:: WHAT IS NEEDED ::
In the copy, keep every record exact and leave out all images.
------ RAW DATA
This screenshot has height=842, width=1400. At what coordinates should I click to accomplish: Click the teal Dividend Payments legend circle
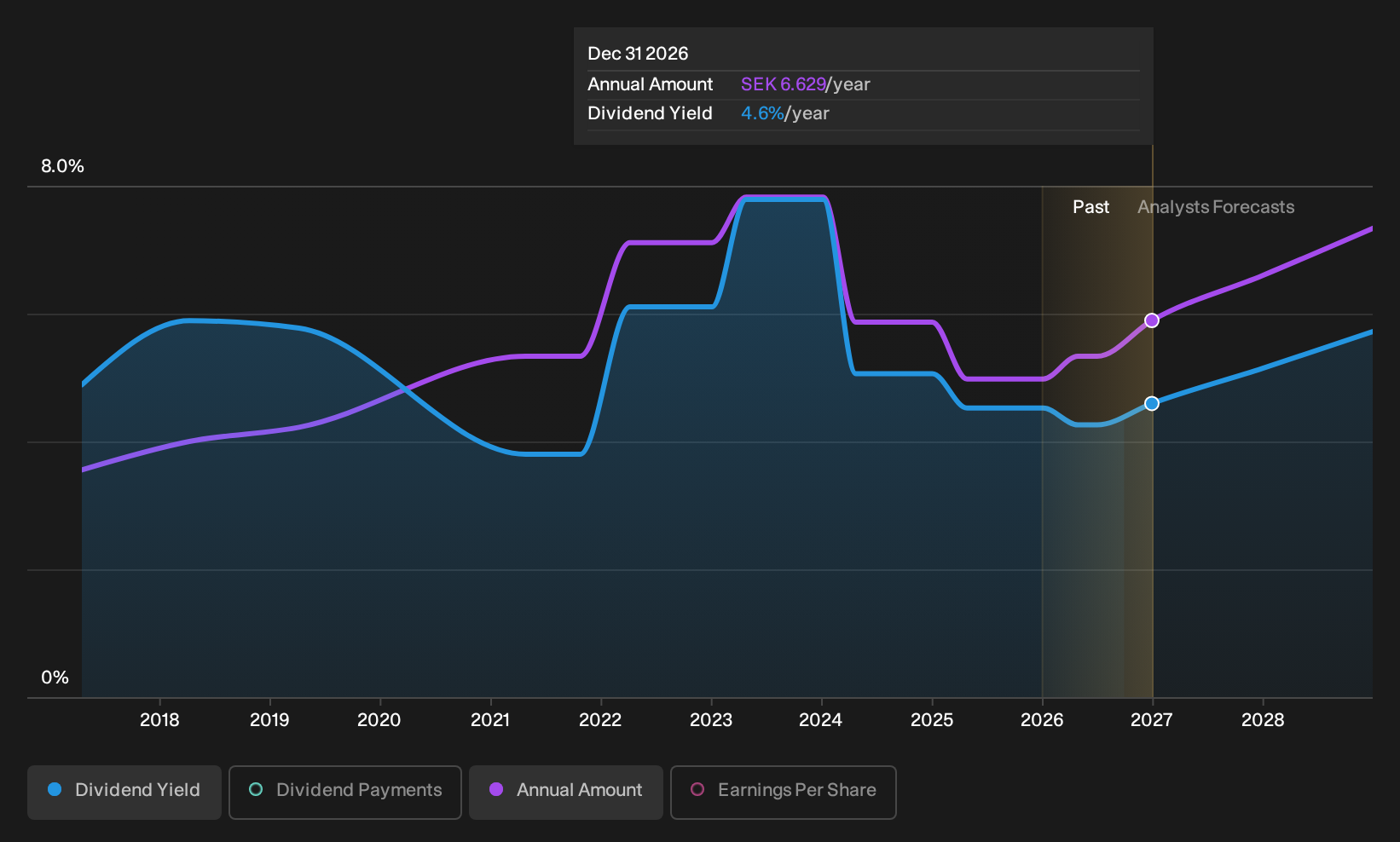[x=256, y=790]
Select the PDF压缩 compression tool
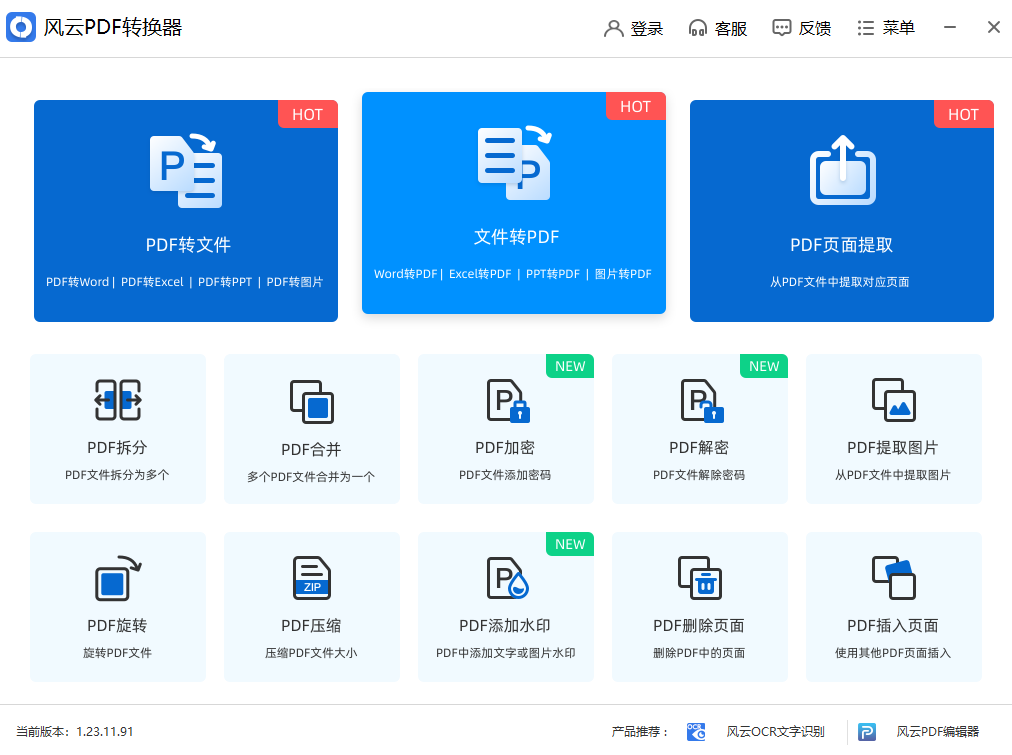This screenshot has width=1012, height=755. [x=311, y=606]
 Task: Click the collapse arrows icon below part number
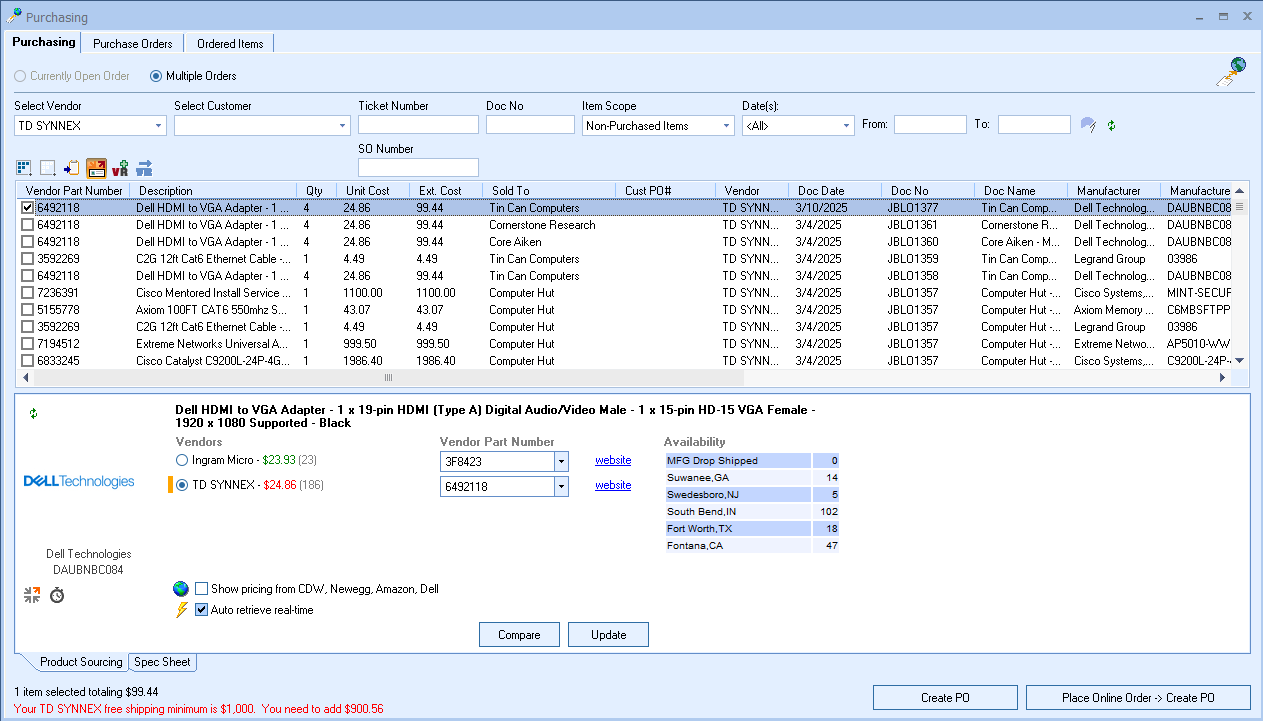[32, 595]
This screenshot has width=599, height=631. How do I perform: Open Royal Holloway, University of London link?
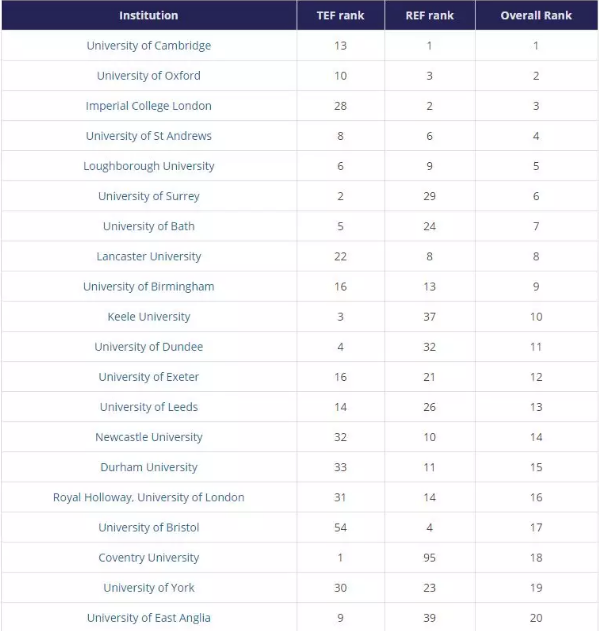(149, 497)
------------
:: REPLY ::
This screenshot has height=842, width=1400. At what coordinates should I click to accomplish: Click the teal Dividend Payments legend circle
[x=256, y=790]
Select the PDF压缩 compression tool
This screenshot has width=1012, height=755. [x=311, y=606]
 Task: Click the collapse arrows icon below part number
[32, 595]
This screenshot has width=599, height=631. How do I perform: Open Royal Holloway, University of London link?
(149, 497)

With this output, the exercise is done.